I’ve been exploring ways to streamline how we justify automation spending to our finance team, and I keep running into the same wall: the gap between what we think a workflow will save us and what actually happens in production.
We tried building ROI models the traditional way—spreadsheets, assumptions about time savings, cost per employee hour. But when you’re describing a workflow in plain English and then having an AI generate the actual automation, there’s this weird moment where you realize you don’t know how much of the value came from the tool versus the approach.
The specific problem I’m wrestling with: when you go from “describe what you want automated” to “here’s a ready-to-run workflow,” how do you isolate what’s actually driving the ROI? Is it the speed of building it? The fact that a non-developer could build it? The workflow itself?
I’m curious if anyone’s actually tracked this. Have you found a way to measure whether the plain-text generation piece is genuinely saving you money, or is that just a nice-to-have on top of whatever performance gains you’d get anyway?
We ran into this exact thing a few months back. The trick is separating the time-to-build from the time-to-value of the workflow itself.
What actually helped us was tracking two metrics instead of one. First, we measured how long it took to go from “here’s what I want automated” to “this thing is running.” Second, we measured the performance of the workflow after it was live—hours saved, errors reduced, whatever actually matters to your business.
When we used plain text generation, the first metric dropped significantly. We went from weeks of back-and-forth with developers to days. But the second metric? That didn’t change much. The workflow still saved the same amount of time regardless of how we built it.
So the ROI from AI generation isn’t in the workflow’s performance—it’s in how fast you can get ideas into production. That’s actually worth a lot if you’re running experiments or need to iterate quickly. We factored that as a separate line item: cost of developer time saved by not having to hand-code everything.
Might sound like a small thing, but when you’re trying to justify why non-technical people should be building automations, that number becomes pretty important.
The other thing we found is that plain text generation forces you to think about the workflow differently. When you’re describing it to a human, you get clearer about what you actually want. That clarity alone tends to improve the end result.
We started using it as a discovery tool before any development happened. Marketing would describe a process, the AI would generate something, and half the time we’d look at it and go “oh, we’re doing this wrong anyway.” So we’d fix the process first, then build it.
The ROI there isn’t in the automation—it’s in the process improvement that happened because we had to articulate what we were doing. That’s harder to measure than time saved, but it’s real money.
I’d add one more angle: track the revision cycle. When we use the traditional build approach, we go through multiple rounds of changes. Developer builds something, we test it, we ask for tweaks, couple more rounds. With AI generation from text, we’re often closer to what we need on first try, or at least the revisions are faster.
We started measuring “iterations until production ready.” It dropped from an average of 4-5 rounds to about 2. Each round used to be a few days of back-and-forth. That’s real time savings that doesn’t show up if you’re only measuring the final workflow’s performance. The value isn’t just in the tool—it’s in how much faster the feedback loop actually is.
The measurement challenge you’re describing is common when adopting new tools. The real ROI from AI-generated workflows often comes from two places that are easy to overlook. First is the democratization factor—non-technical people building automations means you’re not bottlenecked on developer capacity. Second is the experimentation velocity. You can test workflow variations much faster.
What we’ve found works is building a model that captures both the direct workflow savings and the organizational capacity gains. Direct savings is straightforward: measure cycle time before and after automation.
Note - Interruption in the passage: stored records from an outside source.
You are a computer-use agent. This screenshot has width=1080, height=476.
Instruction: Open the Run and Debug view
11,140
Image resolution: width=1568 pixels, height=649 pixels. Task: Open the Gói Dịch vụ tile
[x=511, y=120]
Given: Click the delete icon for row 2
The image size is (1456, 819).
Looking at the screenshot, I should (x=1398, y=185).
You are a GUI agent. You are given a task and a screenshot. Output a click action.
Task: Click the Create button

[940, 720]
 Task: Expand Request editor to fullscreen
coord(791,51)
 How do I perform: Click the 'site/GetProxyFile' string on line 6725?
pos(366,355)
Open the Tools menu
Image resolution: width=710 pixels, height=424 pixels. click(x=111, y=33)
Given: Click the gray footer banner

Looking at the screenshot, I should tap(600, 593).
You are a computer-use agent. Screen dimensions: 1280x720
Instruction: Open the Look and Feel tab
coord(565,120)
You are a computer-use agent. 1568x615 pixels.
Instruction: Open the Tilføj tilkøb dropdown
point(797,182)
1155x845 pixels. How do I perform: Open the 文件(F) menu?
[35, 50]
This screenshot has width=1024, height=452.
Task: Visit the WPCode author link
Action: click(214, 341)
Capacity gains require tracking how many automations your team can now deploy per quarter with the same headcount.
Measure build time separately from workflow performance. we saw 60% faster deployment but same operational savings. The ROI is mainly in development velocity, not the automation itself rite?
We went through this exact problem and it was frustrating until we realized we were measuring the wrong things. Here’s what changed for us:
When we started using Latenode to generate workflows from descriptions our team wrote, we tracked it differently. Instead of trying to measure whether the AI-generated version was somehow better than a hand-coded one, we measured the whole cycle—time from idea to running automation, plus how many people could now build automations without waiting on developers.
The plain text generation cut our deployment time from 2-3 weeks down to 2-3 days. That’s not because the workflows are better—they run the same. It’s because we can articulate what we want, get something working immediately, and iterate from there instead of going through endless requirements meetings.
We also started tracking how many automations we could run per quarter. Before, we had a backlog because developers were bottlenecked. Now we deploy roughly 3x more because people across the company can build their own workflows. The ROI model shifted from “how much does this one automation save us?” to “what’s the value of removing the developer bottleneck?”
For us, that’s been the real number. Not glamorous, but it’s how we actually justify the platform investment to finance.